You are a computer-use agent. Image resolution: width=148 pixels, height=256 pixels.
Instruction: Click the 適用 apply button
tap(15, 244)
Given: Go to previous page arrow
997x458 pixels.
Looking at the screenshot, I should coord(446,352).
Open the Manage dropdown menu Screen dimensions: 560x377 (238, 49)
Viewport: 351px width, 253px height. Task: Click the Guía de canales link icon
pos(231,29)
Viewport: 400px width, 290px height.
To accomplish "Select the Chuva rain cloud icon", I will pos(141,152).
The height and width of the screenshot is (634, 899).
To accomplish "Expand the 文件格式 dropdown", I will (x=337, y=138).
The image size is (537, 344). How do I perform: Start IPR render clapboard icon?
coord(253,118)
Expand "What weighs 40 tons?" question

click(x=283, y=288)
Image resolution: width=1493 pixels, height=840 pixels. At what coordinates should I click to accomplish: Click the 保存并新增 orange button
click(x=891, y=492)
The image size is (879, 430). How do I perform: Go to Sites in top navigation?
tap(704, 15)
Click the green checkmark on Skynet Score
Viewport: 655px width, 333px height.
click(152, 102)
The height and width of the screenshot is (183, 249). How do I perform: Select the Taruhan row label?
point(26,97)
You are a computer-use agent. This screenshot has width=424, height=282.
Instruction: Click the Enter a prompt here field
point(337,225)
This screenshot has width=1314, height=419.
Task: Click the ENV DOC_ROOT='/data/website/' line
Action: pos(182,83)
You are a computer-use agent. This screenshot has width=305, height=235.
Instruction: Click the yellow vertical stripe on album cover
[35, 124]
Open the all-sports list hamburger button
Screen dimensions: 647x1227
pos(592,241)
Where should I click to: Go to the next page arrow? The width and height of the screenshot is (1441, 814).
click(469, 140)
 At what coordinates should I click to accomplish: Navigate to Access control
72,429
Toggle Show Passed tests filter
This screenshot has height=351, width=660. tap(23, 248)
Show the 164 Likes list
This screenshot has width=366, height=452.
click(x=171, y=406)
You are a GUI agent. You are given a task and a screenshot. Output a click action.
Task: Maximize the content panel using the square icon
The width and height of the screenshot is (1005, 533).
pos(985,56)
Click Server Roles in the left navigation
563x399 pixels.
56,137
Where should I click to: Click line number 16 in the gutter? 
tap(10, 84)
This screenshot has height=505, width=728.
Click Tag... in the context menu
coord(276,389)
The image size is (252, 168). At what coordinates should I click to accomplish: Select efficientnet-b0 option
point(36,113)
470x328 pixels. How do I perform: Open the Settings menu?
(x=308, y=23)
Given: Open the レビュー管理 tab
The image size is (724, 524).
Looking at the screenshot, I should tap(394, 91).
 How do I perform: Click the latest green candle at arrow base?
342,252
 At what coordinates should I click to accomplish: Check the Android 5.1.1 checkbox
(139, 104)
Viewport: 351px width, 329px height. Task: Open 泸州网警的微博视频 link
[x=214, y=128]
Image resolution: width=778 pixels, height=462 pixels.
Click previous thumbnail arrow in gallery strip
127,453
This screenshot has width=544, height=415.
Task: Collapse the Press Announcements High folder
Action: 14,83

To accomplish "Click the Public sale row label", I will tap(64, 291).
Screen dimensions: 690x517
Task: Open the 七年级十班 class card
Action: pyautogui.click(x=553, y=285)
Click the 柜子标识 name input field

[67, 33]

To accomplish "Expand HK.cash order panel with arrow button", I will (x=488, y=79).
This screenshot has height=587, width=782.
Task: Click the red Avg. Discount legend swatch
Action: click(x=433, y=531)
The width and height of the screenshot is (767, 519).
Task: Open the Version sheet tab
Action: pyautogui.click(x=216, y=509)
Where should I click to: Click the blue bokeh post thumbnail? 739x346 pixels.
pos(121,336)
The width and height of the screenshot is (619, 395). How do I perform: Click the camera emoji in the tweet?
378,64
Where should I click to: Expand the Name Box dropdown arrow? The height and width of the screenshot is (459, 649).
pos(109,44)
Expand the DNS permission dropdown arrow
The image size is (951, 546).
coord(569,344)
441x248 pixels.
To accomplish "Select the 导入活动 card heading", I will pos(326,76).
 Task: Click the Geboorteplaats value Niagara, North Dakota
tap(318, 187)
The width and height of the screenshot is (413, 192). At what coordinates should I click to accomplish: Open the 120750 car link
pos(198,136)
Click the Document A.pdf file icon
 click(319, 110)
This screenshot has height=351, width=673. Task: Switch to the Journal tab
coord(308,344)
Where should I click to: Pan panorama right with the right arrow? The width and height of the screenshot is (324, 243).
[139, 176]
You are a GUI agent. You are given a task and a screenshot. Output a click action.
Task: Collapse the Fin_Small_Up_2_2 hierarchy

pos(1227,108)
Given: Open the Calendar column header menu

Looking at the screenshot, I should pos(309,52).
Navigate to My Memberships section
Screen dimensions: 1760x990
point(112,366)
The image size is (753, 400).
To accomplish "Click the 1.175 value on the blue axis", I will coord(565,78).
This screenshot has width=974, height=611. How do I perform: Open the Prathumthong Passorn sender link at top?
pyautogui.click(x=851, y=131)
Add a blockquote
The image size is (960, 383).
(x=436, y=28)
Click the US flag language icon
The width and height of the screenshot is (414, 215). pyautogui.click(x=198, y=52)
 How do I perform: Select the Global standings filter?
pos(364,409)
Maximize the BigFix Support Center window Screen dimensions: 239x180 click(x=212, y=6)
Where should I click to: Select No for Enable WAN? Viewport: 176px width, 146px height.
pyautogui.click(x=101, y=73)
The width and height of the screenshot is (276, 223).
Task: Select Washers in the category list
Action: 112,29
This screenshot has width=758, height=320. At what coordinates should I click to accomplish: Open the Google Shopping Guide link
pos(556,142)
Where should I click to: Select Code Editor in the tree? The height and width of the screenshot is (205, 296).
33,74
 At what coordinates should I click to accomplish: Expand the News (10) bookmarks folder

• • • • • • •

Across all lines of the data above, count those that contain the word "computer", giving the number without further comment.

**OUTPUT OF THE TASK:** 3